──────── DATASET RECORDS

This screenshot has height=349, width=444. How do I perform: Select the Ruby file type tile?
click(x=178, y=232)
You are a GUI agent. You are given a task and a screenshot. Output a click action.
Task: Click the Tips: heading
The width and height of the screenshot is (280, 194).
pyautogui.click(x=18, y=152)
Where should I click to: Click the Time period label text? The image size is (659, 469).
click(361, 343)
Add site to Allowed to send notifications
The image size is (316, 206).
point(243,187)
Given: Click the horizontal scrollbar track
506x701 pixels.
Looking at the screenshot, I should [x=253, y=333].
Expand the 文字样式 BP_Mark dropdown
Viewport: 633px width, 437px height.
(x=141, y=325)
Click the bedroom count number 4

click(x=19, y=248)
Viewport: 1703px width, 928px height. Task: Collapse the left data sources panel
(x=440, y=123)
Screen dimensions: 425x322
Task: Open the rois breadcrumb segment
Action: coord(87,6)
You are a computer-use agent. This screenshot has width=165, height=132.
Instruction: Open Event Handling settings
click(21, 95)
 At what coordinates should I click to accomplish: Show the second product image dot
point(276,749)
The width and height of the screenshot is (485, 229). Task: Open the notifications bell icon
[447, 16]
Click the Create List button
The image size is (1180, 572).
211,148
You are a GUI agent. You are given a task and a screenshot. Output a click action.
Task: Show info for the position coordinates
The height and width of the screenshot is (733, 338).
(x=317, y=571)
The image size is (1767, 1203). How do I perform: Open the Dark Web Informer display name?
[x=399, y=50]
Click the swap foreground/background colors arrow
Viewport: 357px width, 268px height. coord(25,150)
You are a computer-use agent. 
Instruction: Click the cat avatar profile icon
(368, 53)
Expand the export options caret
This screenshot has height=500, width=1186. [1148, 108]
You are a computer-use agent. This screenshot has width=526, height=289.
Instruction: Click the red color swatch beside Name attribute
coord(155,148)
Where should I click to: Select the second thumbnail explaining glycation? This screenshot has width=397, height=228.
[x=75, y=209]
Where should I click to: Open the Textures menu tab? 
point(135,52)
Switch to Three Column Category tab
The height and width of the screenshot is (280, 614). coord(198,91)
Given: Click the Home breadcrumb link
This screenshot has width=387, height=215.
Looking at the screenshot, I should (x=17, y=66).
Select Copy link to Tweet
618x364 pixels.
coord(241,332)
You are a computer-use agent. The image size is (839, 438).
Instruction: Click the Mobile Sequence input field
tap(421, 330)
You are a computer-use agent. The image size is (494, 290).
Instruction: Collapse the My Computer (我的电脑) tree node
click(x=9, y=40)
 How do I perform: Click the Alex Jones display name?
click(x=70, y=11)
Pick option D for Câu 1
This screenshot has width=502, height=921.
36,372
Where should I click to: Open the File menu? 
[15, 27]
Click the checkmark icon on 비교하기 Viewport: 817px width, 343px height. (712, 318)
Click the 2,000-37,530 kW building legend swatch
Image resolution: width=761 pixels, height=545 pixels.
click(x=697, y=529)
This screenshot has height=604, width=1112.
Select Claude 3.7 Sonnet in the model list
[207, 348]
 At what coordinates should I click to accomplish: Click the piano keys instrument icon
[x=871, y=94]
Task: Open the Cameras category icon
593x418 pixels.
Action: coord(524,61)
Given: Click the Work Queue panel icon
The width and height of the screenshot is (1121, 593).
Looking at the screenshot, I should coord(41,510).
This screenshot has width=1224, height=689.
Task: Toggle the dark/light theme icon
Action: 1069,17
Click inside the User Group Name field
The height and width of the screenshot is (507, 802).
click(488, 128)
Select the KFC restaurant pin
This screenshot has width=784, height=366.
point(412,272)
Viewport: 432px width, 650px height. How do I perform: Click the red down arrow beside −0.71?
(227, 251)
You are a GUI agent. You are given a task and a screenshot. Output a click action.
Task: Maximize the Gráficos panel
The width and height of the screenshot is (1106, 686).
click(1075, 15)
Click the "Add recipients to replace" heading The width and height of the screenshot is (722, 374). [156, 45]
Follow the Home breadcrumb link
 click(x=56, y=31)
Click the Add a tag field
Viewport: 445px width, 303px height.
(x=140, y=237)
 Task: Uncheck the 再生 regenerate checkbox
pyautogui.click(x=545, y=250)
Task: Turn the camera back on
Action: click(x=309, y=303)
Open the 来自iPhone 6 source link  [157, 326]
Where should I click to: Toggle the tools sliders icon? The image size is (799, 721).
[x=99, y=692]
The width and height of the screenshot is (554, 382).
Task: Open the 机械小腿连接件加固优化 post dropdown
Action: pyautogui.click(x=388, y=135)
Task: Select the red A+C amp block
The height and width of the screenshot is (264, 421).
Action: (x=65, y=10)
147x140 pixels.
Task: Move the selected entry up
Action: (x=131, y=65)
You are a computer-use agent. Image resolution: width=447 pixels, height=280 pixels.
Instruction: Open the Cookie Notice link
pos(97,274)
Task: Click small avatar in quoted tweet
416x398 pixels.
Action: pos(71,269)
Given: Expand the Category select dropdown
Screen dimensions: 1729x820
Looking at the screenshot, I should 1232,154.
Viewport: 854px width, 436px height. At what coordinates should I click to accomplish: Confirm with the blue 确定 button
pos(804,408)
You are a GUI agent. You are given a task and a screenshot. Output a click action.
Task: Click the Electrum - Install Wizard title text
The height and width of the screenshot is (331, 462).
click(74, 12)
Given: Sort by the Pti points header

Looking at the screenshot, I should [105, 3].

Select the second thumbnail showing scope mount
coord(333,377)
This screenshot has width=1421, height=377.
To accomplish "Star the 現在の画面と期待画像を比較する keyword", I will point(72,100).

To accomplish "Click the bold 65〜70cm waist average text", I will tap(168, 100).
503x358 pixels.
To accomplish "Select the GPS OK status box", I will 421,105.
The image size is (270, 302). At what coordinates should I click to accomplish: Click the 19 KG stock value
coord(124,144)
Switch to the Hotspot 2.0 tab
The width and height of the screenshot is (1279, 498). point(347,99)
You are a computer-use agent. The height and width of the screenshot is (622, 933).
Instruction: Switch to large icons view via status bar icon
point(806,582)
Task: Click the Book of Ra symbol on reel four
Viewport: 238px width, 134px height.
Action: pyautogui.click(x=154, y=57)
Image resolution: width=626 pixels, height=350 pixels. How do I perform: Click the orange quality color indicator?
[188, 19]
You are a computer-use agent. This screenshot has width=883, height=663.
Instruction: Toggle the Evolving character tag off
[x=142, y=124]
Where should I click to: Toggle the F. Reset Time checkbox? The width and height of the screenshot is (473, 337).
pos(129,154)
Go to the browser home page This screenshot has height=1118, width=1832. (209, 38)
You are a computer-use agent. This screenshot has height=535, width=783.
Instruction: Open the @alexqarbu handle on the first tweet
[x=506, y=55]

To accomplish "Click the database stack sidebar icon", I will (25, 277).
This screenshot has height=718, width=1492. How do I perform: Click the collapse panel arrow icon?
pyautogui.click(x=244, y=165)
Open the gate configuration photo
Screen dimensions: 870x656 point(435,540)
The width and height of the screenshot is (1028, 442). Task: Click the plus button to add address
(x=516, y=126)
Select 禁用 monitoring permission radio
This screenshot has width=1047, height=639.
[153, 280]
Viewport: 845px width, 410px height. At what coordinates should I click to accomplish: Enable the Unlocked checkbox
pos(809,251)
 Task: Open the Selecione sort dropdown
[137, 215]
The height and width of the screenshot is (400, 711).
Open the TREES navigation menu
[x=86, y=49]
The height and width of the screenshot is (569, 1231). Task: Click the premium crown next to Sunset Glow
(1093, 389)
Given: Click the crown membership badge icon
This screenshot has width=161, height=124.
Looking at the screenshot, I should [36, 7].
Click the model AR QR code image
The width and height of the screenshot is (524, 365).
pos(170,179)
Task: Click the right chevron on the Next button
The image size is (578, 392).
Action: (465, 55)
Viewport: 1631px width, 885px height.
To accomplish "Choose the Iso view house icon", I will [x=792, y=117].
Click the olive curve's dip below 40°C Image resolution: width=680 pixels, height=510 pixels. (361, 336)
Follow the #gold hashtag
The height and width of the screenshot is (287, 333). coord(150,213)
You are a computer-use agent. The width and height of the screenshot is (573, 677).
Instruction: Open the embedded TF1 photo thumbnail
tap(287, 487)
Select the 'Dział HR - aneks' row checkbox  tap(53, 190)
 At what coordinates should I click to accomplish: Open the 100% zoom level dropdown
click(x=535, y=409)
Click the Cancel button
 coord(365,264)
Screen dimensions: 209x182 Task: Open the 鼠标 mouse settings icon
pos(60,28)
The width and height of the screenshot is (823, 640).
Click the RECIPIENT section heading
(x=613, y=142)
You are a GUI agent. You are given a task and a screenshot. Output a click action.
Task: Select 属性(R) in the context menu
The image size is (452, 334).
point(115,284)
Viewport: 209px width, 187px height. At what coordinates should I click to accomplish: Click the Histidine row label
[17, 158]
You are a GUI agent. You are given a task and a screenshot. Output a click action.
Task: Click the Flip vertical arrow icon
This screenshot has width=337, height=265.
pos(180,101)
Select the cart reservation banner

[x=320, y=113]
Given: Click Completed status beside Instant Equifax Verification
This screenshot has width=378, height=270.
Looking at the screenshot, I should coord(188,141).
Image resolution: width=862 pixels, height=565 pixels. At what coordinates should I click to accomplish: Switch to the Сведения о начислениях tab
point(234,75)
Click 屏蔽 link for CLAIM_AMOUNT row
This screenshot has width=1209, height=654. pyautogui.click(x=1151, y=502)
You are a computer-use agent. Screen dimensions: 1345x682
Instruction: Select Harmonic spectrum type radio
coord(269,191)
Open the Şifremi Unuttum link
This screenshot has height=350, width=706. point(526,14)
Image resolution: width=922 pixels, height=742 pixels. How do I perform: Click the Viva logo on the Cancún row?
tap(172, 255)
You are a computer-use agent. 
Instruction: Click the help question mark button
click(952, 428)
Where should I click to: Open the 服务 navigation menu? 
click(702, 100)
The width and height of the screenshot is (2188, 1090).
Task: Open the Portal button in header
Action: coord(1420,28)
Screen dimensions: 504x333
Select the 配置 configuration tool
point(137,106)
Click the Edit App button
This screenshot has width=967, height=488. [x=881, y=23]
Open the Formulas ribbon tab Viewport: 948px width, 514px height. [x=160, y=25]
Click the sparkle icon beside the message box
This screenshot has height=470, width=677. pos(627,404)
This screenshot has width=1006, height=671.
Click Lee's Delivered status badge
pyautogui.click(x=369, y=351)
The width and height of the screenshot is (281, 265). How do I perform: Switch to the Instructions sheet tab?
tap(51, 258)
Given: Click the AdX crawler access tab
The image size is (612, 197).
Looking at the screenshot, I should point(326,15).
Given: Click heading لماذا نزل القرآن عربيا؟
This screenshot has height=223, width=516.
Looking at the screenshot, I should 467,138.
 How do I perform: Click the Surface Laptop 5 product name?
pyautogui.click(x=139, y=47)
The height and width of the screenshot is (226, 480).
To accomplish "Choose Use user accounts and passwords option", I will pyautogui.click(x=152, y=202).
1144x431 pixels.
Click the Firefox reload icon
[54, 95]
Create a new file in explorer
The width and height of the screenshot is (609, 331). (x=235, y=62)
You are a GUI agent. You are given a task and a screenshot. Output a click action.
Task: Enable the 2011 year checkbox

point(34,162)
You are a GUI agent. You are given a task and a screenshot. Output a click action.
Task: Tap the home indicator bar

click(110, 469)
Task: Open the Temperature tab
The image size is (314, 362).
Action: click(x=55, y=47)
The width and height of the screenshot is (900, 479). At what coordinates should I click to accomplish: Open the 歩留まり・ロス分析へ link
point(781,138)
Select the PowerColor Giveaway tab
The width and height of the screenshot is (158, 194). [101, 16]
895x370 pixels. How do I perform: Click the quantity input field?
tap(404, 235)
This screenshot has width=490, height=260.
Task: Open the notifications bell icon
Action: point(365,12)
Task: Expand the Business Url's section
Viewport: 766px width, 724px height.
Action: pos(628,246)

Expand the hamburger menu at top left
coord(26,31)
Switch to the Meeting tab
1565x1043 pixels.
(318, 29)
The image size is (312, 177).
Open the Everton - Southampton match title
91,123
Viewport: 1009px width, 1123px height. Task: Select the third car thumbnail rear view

────────────────

**PROBLEM**
All lines above between those holding "Image resolution: width=626" and "Go to the browser", inclusive, must be set down unchanged, and no other line may be included.

**FINISHED TASK**
Image resolution: width=626 pixels, height=350 pixels. How do I perform: Click the orange quality color indicator?
[188, 19]
You are a computer-use agent. This screenshot has width=883, height=663.
Instruction: Toggle the Evolving character tag off
[x=142, y=124]
Where should I click to: Toggle the F. Reset Time checkbox? The width and height of the screenshot is (473, 337).
pos(129,154)
Go to the browser home page This screenshot has height=1118, width=1832. (209, 38)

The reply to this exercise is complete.